Yahoo! Teachers

Yahoo! Teachers, currently in beta, is a collaborative tool enabling teachers to easily collect, create, and share teaching materials with others. Yahoo recently opened up the site to beta users for educators wanting an early look at the new tool. Most of the information on the Yahoo! Teachers site and in recent news articles describes the Gobbler. This browser add-on allows educators to quickly grab content, media, and and even entire sites; organize that material easily into projects; create handouts and other teaching content from the gathered material; tag this content; and share it with the rest of the world. (View video demo of the Gobbler here.) Yahoo! Teacher looks promising as a fledgling social networking site for educators.

Katrina Adams
Howdy folks! I’m an Instructional Designer at UT Dallas. I have a Bachelor’s in Elementary Education from Angelo State University and a Master’s in Computer Education and Cognitive Systems from the University of North Texas. I’ve been working in edtech for 11 years. Hmm… what else? I’m a *huge* fan of that little Irish band called U2, and I’m a bigtime Firefly/Serenity advocate.

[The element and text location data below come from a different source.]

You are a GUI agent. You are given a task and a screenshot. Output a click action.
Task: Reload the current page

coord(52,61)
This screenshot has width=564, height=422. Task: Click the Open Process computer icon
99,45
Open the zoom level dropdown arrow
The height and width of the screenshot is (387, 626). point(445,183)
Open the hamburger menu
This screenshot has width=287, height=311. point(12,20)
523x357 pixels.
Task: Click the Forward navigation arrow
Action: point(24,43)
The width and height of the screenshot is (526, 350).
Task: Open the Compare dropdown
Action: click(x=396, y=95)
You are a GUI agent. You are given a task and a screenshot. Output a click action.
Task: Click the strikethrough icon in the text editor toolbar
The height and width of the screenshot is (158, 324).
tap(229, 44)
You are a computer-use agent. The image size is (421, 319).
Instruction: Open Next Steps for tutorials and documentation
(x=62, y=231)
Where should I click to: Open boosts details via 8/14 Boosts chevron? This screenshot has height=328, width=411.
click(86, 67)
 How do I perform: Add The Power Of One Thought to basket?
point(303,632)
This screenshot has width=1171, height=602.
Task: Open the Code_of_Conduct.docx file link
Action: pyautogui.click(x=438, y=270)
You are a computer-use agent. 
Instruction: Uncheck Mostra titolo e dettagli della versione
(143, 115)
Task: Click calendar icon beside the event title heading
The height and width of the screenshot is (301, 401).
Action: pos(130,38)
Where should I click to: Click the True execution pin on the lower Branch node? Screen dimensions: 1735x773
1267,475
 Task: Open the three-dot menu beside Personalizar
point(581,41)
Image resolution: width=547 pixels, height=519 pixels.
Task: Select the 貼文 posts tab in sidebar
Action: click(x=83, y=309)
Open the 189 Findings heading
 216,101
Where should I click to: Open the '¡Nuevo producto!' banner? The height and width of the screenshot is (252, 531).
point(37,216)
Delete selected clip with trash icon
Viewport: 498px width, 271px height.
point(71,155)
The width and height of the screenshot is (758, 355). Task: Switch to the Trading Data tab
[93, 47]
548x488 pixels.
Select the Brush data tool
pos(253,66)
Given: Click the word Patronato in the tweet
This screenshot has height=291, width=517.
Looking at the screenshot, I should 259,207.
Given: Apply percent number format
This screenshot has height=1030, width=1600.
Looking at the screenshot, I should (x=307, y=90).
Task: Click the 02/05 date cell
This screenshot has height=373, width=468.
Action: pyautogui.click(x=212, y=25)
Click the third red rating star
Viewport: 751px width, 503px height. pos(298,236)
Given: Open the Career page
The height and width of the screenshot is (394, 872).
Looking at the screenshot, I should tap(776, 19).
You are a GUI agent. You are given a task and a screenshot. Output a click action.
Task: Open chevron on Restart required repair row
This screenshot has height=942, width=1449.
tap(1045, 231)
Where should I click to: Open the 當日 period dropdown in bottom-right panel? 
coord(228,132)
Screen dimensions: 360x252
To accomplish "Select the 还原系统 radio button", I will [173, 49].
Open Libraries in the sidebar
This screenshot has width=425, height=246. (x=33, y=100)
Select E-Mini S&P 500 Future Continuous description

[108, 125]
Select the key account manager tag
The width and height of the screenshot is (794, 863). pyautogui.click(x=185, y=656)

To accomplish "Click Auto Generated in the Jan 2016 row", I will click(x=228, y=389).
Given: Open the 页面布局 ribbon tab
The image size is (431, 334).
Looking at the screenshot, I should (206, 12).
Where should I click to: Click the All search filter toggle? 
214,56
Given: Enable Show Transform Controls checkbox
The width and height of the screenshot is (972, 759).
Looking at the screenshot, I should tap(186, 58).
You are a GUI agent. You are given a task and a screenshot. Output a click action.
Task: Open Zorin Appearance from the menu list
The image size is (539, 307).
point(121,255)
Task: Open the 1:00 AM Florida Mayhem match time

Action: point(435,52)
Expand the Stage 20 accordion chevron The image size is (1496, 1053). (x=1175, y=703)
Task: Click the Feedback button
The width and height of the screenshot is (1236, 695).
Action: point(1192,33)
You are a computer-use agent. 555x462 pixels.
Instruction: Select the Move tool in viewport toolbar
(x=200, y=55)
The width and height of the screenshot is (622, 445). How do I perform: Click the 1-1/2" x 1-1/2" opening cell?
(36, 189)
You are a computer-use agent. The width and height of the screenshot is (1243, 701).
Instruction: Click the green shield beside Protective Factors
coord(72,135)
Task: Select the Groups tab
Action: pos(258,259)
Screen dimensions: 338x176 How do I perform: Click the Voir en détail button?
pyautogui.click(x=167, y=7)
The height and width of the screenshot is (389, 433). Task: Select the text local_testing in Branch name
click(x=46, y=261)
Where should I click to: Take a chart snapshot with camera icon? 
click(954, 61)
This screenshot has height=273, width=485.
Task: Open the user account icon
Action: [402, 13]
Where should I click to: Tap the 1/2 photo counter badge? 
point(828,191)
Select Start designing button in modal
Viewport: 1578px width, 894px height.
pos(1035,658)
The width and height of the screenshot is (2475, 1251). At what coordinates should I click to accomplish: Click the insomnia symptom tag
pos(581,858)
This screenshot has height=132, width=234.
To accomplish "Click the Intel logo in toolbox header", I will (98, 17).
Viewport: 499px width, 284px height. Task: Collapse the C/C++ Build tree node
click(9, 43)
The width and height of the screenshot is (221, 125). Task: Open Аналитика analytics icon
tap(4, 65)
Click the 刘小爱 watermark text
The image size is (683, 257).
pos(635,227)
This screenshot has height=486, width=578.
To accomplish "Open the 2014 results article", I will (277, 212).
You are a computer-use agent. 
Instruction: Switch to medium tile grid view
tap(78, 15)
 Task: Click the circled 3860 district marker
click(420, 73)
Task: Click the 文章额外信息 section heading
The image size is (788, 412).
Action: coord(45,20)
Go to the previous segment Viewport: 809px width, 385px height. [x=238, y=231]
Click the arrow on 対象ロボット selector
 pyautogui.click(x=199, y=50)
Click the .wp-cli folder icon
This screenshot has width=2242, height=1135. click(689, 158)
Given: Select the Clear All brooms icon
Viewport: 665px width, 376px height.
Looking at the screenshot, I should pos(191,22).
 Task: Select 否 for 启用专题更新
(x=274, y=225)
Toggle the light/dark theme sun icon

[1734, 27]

2 thoughts on “Yahoo! Teachers

  1. Matt Crosslin

    Looks promising. Two things I wonder about this:

    1. Copyright issues. I wonder if this is going to stir up some new debates or not. Copyright holders can tend to lean towards the stingy side when it comes to education. Many companies (especially movie corporations) just don’t seem to understand the amount of free advertising their products get when used in classrooms. I haven’t looked in to this service yet, but are copyright issues covered in there? Will powerful companies find ways to sue Yahoo for what their users do? Or will companies finally take a chill pill when dealing with teachers and start going after actual pirates?
    2. Popularity. That last statement in the video was key. Will they get the word of mouth out there? Yahoo hasn’t proven as effective in the past in garnering attention for services like Google has. I’m not sure if word-of-mouth is that way to go with this. My experience is that word-of-mouth rarely travels from one school to another. Individual teachers either tend to be ultra connected to the larger education community, or ultra isolated. Those that are connected spend all their time being connected, and not exploring new technology. Not all are like that, but a lot of them seem to be. It’s pretty common to see one school coming up with great solutions for problems, and then the next school down the road struggling with the same issues and not having a clue as to what to do about them.
  2. Erin Jennings

    Very interesting service, but like Matt, I also wonder about copyright. In order to get by with Fair Use, wouldn’t Yahoo need to restrict access to the service to only verified educators? I don’t see a lot of teachers jumping on the bandwagon if it’s a real hassle to join.

    Maybe Yahoo is planning on playing the ‘we just offer a service’ card and leaving the teachers to justify their own fair use?